Response: The $29 billion number is based on hard data on direct costs spent by companies in direct payouts to trolls and the outside legal costs to fight trolls. It underestimates the true cost because it does not take into account in-house costs for companies, including the distraction of engineers and executives to deal with the demands and lawsuits and the fruits of money that would have been in an R&D budget that ended up in a legal budget. Using a different technique, Bessen & Meurer have estimated this cost to be $80 billion per year in recent years, and a half-trillion dollars in economic costs from 1990-2010.
The $29 billion number is also conservative because it cannot fully account for the cost of dealing with demand letters, which are harder to track. As former Apple counsel Chip Lutton noted in sworn testimony to Congress, Apple receives 25 demand letters for every case that gets litigated.

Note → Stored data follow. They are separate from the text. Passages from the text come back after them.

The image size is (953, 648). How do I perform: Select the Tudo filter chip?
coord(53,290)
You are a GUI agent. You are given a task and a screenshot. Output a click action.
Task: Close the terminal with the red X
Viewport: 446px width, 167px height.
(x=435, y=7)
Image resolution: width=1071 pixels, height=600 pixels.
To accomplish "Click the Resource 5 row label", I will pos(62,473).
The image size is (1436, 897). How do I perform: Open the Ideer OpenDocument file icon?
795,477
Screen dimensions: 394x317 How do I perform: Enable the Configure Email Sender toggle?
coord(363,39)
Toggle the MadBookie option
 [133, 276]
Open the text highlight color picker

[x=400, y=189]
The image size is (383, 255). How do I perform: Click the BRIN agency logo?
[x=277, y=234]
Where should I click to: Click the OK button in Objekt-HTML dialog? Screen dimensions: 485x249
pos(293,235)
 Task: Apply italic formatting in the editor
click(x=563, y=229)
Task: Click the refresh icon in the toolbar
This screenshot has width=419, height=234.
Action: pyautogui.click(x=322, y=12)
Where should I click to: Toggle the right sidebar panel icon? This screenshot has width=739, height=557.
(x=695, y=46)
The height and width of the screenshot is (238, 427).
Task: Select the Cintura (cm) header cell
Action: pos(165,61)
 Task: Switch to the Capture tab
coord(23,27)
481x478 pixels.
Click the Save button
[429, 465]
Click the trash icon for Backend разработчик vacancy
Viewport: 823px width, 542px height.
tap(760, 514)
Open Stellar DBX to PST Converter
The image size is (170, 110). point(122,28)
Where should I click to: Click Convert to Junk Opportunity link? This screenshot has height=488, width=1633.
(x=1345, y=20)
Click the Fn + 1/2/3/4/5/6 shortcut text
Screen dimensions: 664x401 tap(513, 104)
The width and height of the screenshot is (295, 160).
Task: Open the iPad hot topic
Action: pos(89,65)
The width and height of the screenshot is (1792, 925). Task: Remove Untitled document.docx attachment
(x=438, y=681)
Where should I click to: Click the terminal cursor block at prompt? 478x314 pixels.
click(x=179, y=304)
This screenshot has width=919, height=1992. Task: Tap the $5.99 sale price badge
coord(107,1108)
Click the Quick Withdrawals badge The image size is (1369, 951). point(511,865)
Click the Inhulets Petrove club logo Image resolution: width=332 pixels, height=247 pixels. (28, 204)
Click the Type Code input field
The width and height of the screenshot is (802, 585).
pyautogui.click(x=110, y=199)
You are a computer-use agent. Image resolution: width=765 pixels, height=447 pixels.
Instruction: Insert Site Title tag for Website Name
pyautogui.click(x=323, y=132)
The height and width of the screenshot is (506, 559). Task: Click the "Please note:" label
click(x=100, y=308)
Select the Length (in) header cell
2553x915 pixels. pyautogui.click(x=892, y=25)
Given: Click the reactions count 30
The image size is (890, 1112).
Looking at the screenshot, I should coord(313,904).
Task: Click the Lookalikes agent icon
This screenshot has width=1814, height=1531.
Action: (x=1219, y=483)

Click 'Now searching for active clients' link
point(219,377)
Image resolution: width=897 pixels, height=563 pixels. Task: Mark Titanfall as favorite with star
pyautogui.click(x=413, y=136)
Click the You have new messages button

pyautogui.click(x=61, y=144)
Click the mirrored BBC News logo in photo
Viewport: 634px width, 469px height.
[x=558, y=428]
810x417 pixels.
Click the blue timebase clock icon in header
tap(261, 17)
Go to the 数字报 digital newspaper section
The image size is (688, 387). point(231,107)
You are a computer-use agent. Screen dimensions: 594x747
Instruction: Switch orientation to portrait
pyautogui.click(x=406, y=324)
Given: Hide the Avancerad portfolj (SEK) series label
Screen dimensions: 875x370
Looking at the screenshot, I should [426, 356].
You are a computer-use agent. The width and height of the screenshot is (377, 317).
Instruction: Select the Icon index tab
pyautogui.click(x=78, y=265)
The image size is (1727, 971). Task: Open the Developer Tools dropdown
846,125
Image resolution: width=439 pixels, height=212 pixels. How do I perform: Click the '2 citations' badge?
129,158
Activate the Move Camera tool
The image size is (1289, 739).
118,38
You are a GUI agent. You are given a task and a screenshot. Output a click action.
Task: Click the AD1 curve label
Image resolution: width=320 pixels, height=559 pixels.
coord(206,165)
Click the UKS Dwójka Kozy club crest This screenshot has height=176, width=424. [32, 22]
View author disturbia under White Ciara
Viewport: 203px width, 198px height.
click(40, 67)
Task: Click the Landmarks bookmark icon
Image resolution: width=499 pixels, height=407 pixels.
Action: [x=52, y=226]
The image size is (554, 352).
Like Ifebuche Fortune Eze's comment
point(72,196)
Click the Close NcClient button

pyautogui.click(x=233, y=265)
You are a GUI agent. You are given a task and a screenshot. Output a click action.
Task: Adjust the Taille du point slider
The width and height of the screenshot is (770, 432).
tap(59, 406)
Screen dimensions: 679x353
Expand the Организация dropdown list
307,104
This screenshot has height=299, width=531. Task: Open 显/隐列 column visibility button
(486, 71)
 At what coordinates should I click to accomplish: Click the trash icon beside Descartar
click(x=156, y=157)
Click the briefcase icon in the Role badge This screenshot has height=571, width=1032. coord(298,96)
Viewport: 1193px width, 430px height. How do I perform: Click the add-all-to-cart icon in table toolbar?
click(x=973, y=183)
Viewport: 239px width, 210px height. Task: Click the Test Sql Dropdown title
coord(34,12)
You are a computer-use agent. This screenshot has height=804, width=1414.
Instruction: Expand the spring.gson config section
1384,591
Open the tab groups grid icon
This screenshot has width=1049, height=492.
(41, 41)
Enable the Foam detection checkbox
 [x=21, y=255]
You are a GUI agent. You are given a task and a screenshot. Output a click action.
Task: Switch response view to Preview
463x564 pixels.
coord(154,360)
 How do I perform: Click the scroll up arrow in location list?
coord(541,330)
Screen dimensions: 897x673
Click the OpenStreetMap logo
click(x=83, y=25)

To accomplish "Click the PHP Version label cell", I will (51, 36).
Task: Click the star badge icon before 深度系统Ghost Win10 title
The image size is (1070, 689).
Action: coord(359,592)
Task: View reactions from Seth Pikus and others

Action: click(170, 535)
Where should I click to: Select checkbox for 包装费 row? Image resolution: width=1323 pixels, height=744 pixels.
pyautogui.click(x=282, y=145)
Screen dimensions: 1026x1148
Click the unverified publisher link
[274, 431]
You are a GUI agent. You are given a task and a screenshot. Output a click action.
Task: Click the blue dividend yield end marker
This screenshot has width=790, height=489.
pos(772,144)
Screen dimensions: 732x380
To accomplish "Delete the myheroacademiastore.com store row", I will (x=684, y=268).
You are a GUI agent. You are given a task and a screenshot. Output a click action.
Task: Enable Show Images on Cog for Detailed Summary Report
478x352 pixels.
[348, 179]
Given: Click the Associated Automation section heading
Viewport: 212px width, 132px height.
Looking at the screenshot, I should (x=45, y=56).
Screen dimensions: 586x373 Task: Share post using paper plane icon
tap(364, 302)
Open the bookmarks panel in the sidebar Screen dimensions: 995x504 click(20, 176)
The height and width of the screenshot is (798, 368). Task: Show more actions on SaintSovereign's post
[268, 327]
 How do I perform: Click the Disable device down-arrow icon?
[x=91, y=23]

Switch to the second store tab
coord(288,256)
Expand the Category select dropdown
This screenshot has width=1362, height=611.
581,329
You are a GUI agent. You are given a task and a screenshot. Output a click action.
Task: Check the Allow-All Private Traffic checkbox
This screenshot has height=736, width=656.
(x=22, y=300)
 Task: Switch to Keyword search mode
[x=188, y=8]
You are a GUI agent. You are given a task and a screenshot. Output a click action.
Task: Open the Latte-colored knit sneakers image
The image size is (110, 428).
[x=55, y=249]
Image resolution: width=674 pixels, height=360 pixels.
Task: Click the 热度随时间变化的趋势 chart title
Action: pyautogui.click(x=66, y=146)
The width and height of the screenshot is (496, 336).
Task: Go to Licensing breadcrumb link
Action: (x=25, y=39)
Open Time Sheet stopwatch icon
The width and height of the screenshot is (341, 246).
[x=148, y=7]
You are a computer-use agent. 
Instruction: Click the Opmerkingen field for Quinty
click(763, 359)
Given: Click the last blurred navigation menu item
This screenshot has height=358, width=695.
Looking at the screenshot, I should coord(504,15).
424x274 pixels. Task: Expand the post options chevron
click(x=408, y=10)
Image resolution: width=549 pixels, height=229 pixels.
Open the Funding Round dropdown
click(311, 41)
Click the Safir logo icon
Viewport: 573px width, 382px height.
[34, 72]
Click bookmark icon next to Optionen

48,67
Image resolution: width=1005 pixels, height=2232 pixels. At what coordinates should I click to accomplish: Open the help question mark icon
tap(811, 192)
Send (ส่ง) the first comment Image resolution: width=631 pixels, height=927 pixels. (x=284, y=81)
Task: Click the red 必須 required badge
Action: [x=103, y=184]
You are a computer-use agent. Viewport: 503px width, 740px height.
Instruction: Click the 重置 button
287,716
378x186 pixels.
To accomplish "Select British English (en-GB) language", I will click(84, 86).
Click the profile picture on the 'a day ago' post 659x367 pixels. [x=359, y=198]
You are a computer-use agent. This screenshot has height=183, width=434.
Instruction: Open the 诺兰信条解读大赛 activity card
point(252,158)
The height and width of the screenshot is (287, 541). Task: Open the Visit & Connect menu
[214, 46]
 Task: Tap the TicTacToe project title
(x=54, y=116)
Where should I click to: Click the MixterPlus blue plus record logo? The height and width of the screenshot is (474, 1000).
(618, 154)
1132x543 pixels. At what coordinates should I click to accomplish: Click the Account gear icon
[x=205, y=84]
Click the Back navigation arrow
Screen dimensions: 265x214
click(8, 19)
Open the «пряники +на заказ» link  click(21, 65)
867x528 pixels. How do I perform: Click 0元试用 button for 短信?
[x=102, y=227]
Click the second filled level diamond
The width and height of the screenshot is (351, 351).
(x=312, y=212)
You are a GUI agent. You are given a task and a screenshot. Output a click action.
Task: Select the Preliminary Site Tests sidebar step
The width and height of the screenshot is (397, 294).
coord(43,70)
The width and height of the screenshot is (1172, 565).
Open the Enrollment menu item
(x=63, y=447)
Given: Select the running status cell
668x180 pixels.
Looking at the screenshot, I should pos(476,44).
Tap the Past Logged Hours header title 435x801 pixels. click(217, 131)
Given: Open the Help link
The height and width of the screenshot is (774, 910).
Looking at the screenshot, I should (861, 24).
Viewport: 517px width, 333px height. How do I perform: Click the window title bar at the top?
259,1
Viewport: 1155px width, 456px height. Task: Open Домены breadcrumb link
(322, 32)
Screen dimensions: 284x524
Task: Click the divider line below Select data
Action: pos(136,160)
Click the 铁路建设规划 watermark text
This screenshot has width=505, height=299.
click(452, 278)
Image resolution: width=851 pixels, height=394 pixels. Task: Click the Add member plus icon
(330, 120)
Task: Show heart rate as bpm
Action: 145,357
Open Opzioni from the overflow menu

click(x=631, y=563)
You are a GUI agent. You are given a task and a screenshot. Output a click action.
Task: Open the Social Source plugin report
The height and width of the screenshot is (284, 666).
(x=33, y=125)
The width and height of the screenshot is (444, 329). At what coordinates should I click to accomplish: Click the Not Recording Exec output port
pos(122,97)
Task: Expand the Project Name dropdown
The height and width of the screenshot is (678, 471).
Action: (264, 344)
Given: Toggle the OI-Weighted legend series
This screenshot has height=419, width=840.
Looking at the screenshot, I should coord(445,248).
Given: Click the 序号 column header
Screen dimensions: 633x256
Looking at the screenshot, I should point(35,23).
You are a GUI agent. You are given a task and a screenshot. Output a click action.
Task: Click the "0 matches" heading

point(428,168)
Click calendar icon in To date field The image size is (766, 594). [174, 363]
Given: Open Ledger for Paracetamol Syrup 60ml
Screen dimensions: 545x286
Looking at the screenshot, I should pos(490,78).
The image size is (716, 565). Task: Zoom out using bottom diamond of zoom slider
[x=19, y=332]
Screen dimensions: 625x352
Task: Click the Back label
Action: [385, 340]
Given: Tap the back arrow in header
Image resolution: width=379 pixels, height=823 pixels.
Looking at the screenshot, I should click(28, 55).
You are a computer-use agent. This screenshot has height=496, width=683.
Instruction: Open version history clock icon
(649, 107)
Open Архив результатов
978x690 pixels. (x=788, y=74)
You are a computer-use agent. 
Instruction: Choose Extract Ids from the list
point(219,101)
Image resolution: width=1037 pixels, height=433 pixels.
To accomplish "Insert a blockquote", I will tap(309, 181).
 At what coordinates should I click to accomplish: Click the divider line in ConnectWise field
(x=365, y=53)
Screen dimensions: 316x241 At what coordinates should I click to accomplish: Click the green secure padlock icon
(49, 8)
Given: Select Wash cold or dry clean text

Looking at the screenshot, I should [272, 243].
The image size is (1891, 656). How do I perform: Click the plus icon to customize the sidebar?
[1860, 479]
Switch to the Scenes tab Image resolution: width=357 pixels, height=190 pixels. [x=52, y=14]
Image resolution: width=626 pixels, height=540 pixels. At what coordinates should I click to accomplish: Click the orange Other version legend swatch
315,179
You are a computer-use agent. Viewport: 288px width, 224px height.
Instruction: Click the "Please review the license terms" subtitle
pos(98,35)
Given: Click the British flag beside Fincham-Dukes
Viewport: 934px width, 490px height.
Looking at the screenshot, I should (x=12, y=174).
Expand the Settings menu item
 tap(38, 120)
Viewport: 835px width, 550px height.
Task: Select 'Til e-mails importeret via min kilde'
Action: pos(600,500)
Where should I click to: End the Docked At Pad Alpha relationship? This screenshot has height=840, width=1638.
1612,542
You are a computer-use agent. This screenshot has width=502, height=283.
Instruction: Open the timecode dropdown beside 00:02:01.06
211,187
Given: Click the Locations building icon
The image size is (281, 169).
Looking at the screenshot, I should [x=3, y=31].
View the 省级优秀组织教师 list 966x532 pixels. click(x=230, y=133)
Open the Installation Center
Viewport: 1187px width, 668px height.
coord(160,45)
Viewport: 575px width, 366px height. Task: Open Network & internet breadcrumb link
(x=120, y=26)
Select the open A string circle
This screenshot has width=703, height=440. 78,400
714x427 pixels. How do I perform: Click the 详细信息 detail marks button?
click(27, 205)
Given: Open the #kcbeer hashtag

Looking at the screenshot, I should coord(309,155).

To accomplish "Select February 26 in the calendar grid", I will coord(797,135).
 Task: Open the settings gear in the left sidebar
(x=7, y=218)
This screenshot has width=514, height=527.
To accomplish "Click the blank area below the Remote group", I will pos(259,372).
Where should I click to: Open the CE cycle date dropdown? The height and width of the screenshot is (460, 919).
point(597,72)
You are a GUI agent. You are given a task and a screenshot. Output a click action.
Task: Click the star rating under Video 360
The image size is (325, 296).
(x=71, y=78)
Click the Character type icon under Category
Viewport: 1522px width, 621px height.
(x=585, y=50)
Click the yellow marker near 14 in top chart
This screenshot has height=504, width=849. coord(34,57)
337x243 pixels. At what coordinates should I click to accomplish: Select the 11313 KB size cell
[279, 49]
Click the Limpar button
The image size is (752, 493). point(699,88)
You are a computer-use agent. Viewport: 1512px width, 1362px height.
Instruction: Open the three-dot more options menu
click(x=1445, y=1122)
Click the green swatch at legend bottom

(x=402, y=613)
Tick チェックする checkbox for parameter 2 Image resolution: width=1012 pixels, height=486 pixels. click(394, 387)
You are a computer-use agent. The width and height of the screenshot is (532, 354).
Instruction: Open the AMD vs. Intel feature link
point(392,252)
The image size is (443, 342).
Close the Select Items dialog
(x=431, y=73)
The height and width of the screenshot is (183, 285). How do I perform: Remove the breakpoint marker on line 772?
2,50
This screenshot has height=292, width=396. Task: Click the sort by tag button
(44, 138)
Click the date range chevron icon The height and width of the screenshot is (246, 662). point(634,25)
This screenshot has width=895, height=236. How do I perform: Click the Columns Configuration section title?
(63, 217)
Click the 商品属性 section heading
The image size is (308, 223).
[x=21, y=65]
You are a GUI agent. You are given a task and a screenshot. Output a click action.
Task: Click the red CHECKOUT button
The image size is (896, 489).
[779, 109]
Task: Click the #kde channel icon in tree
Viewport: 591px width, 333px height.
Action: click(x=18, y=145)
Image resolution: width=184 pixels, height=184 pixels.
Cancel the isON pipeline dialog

Just talk to counsels at any major tech or retail company and one will quickly learn Apple is not alone. There are real costs in dealing with these demand letters. As trolls continue to embrace a business model based on nuisance demands driven by the high cost of litigation, this problem will only get worse.
From a purely technical standpoint, the extrapolation methodology (calculating total cost based on companies that reported data) is sound and widely used. It took into account different types of PAEs and defendants to avoid the bias that Kesan and Schwartz point out (see pp. 7-8 of “The Direct Costs of NPE Disputes”). The sample size was large enough and varied enough to be statistically significant and reliable.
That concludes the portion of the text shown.